***** DATA IN THIS EXERCISE

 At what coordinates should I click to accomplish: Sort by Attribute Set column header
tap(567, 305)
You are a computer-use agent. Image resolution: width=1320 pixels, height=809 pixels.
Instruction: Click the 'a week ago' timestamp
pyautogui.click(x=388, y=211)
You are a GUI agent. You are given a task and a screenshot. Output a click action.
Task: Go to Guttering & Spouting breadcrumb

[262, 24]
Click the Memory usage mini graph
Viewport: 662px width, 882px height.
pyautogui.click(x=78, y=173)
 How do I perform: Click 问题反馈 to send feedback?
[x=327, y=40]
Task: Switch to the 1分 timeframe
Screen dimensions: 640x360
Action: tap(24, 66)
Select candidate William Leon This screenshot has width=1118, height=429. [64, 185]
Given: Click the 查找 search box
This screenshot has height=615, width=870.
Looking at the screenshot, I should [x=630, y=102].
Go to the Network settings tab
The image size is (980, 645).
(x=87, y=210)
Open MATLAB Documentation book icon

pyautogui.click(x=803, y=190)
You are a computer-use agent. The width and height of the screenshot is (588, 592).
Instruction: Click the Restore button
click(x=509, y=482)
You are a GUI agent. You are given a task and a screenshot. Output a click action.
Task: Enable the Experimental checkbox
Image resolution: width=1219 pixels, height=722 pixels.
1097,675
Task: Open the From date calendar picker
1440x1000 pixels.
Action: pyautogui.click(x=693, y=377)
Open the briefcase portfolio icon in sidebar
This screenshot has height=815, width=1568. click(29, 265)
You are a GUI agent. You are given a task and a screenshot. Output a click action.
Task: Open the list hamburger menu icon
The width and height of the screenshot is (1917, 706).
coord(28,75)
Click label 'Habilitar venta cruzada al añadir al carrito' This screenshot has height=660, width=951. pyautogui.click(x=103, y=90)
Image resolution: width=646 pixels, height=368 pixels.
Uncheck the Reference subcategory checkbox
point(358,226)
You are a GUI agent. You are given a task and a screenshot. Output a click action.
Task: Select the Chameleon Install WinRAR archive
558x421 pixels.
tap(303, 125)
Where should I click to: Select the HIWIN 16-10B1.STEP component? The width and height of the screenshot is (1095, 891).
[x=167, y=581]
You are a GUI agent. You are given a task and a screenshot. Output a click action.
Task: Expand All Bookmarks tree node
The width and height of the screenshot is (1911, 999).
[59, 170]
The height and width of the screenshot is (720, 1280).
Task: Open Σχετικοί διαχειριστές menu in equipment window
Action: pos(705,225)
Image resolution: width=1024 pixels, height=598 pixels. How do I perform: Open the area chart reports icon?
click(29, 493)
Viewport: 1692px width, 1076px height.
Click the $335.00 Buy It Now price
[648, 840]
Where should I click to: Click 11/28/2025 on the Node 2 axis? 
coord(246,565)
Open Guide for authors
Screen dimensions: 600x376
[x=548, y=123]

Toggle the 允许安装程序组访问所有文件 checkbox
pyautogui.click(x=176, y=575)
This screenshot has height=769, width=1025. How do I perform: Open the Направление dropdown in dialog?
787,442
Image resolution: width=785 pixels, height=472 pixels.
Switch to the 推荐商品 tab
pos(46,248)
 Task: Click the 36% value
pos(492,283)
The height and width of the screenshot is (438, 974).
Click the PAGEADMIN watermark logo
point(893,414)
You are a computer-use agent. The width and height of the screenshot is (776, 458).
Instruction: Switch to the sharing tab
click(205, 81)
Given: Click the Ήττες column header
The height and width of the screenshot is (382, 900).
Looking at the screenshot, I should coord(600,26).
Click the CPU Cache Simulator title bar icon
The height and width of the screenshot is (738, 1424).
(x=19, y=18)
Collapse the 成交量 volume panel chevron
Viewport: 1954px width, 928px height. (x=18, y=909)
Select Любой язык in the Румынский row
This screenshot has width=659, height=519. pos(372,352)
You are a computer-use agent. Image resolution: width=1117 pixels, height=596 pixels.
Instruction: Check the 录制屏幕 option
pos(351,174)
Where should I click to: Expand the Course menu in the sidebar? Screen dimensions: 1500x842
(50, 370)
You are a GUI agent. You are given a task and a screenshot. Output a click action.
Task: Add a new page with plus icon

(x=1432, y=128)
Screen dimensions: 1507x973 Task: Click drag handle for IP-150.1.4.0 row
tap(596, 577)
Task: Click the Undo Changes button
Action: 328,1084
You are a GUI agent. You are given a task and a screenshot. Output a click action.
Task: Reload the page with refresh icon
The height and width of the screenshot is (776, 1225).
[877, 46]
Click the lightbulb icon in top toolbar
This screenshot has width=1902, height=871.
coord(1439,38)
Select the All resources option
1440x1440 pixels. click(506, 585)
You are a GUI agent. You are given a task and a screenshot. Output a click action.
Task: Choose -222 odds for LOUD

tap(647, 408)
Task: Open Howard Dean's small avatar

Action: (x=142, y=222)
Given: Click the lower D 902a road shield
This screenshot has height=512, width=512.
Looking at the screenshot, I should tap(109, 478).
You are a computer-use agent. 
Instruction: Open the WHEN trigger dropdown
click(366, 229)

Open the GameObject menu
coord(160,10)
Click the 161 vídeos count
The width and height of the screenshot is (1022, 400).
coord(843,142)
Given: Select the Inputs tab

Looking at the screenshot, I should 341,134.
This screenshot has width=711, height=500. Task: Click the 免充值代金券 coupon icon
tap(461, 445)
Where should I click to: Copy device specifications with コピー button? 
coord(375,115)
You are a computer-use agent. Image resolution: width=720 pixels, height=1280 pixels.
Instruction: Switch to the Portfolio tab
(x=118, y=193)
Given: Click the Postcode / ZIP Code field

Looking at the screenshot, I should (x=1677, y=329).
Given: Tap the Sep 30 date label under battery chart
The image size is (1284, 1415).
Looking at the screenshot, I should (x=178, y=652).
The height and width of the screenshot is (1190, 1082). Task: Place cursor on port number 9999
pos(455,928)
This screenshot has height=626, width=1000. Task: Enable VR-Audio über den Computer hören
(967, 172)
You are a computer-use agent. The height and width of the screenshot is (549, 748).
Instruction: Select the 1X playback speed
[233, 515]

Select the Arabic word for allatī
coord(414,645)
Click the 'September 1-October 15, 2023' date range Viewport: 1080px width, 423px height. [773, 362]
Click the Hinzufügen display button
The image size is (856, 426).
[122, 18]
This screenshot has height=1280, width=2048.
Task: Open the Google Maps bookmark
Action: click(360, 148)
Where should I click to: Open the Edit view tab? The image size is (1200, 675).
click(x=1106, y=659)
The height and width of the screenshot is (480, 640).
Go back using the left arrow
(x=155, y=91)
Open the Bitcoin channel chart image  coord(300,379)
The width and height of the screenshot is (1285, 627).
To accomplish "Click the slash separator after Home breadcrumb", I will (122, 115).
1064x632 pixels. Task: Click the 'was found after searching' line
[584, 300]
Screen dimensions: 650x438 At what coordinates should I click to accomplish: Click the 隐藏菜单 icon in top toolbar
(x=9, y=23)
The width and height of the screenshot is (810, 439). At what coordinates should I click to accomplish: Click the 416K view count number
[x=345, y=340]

**********

WORK TO BE COMPLETED:
Transcribe the listing above verbatim.

THE ANSWER:
 At what coordinates should I click to accomplish: Sort by Attribute Set column header
tap(567, 305)
You are a computer-use agent. Image resolution: width=1320 pixels, height=809 pixels.
Instruction: Click the 'a week ago' timestamp
pyautogui.click(x=388, y=211)
You are a GUI agent. You are given a task and a screenshot. Output a click action.
Task: Go to Guttering & Spouting breadcrumb

[262, 24]
Click the Memory usage mini graph
Viewport: 662px width, 882px height.
pyautogui.click(x=78, y=173)
 How do I perform: Click 问题反馈 to send feedback?
[x=327, y=40]
Task: Switch to the 1分 timeframe
Screen dimensions: 640x360
Action: tap(24, 66)
Select candidate William Leon This screenshot has width=1118, height=429. [64, 185]
Given: Click the 查找 search box
This screenshot has height=615, width=870.
Looking at the screenshot, I should [x=630, y=102].
Go to the Network settings tab
The image size is (980, 645).
(x=87, y=210)
Open MATLAB Documentation book icon

pyautogui.click(x=803, y=190)
You are a computer-use agent. The width and height of the screenshot is (588, 592).
Instruction: Click the Restore button
click(x=509, y=482)
You are a GUI agent. You are given a task and a screenshot. Output a click action.
Task: Enable the Experimental checkbox
Image resolution: width=1219 pixels, height=722 pixels.
1097,675
Task: Open the From date calendar picker
1440x1000 pixels.
Action: pyautogui.click(x=693, y=377)
Open the briefcase portfolio icon in sidebar
This screenshot has height=815, width=1568. click(29, 265)
You are a GUI agent. You are given a task and a screenshot. Output a click action.
Task: Open the list hamburger menu icon
The width and height of the screenshot is (1917, 706).
coord(28,75)
Click label 'Habilitar venta cruzada al añadir al carrito' This screenshot has height=660, width=951. pyautogui.click(x=103, y=90)
Image resolution: width=646 pixels, height=368 pixels.
Uncheck the Reference subcategory checkbox
point(358,226)
You are a GUI agent. You are given a task and a screenshot. Output a click action.
Task: Select the Chameleon Install WinRAR archive
558x421 pixels.
tap(303, 125)
Where should I click to: Select the HIWIN 16-10B1.STEP component? The width and height of the screenshot is (1095, 891).
[x=167, y=581]
You are a GUI agent. You are given a task and a screenshot. Output a click action.
Task: Expand All Bookmarks tree node
The width and height of the screenshot is (1911, 999).
[59, 170]
The height and width of the screenshot is (720, 1280).
Task: Open Σχετικοί διαχειριστές menu in equipment window
Action: pos(705,225)
Image resolution: width=1024 pixels, height=598 pixels. How do I perform: Open the area chart reports icon?
click(29, 493)
Viewport: 1692px width, 1076px height.
Click the $335.00 Buy It Now price
[648, 840]
Where should I click to: Click 11/28/2025 on the Node 2 axis? 
coord(246,565)
Open Guide for authors
Screen dimensions: 600x376
[x=548, y=123]

Toggle the 允许安装程序组访问所有文件 checkbox
pyautogui.click(x=176, y=575)
This screenshot has height=769, width=1025. How do I perform: Open the Направление dropdown in dialog?
787,442
Image resolution: width=785 pixels, height=472 pixels.
Switch to the 推荐商品 tab
pos(46,248)
 Task: Click the 36% value
pos(492,283)
The height and width of the screenshot is (438, 974).
Click the PAGEADMIN watermark logo
point(893,414)
You are a computer-use agent. The width and height of the screenshot is (776, 458).
Instruction: Switch to the sharing tab
click(205, 81)
Given: Click the Ήττες column header
The height and width of the screenshot is (382, 900).
Looking at the screenshot, I should coord(600,26).
Click the CPU Cache Simulator title bar icon
The height and width of the screenshot is (738, 1424).
(x=19, y=18)
Collapse the 成交量 volume panel chevron
Viewport: 1954px width, 928px height. (x=18, y=909)
Select Любой язык in the Румынский row
This screenshot has width=659, height=519. pos(372,352)
You are a computer-use agent. Image resolution: width=1117 pixels, height=596 pixels.
Instruction: Check the 录制屏幕 option
pos(351,174)
Where should I click to: Expand the Course menu in the sidebar? Screen dimensions: 1500x842
(50, 370)
You are a GUI agent. You are given a task and a screenshot. Output a click action.
Task: Add a new page with plus icon

(x=1432, y=128)
Screen dimensions: 1507x973 Task: Click drag handle for IP-150.1.4.0 row
tap(596, 577)
Task: Click the Undo Changes button
Action: 328,1084
You are a GUI agent. You are given a task and a screenshot. Output a click action.
Task: Reload the page with refresh icon
The height and width of the screenshot is (776, 1225).
[877, 46]
Click the lightbulb icon in top toolbar
This screenshot has width=1902, height=871.
coord(1439,38)
Select the All resources option
1440x1440 pixels. click(506, 585)
You are a GUI agent. You are given a task and a screenshot. Output a click action.
Task: Choose -222 odds for LOUD

tap(647, 408)
Task: Open Howard Dean's small avatar

Action: (x=142, y=222)
Given: Click the lower D 902a road shield
This screenshot has height=512, width=512.
Looking at the screenshot, I should tap(109, 478).
You are a computer-use agent. 
Instruction: Open the WHEN trigger dropdown
click(366, 229)

Open the GameObject menu
coord(160,10)
Click the 161 vídeos count
The width and height of the screenshot is (1022, 400).
coord(843,142)
Given: Select the Inputs tab

Looking at the screenshot, I should 341,134.
This screenshot has width=711, height=500. Task: Click the 免充值代金券 coupon icon
tap(461, 445)
Where should I click to: Copy device specifications with コピー button? 
coord(375,115)
You are a computer-use agent. Image resolution: width=720 pixels, height=1280 pixels.
Instruction: Switch to the Portfolio tab
(x=118, y=193)
Given: Click the Postcode / ZIP Code field

Looking at the screenshot, I should (x=1677, y=329).
Given: Tap the Sep 30 date label under battery chart
The image size is (1284, 1415).
Looking at the screenshot, I should (x=178, y=652).
The height and width of the screenshot is (1190, 1082). Task: Place cursor on port number 9999
pos(455,928)
This screenshot has height=626, width=1000. Task: Enable VR-Audio über den Computer hören
(967, 172)
You are a computer-use agent. The height and width of the screenshot is (549, 748).
Instruction: Select the 1X playback speed
[233, 515]

Select the Arabic word for allatī
coord(414,645)
Click the 'September 1-October 15, 2023' date range Viewport: 1080px width, 423px height. [773, 362]
Click the Hinzufügen display button
The image size is (856, 426).
[122, 18]
This screenshot has height=1280, width=2048.
Task: Open the Google Maps bookmark
Action: click(360, 148)
Where should I click to: Open the Edit view tab? The image size is (1200, 675).
click(x=1106, y=659)
The height and width of the screenshot is (480, 640).
Go back using the left arrow
(x=155, y=91)
Open the Bitcoin channel chart image  coord(300,379)
The width and height of the screenshot is (1285, 627).
To accomplish "Click the slash separator after Home breadcrumb", I will (122, 115).
1064x632 pixels. Task: Click the 'was found after searching' line
[584, 300]
Screen dimensions: 650x438 At what coordinates should I click to accomplish: Click the 隐藏菜单 icon in top toolbar
(x=9, y=23)
The width and height of the screenshot is (810, 439). At what coordinates should I click to accomplish: Click the 416K view count number
[x=345, y=340]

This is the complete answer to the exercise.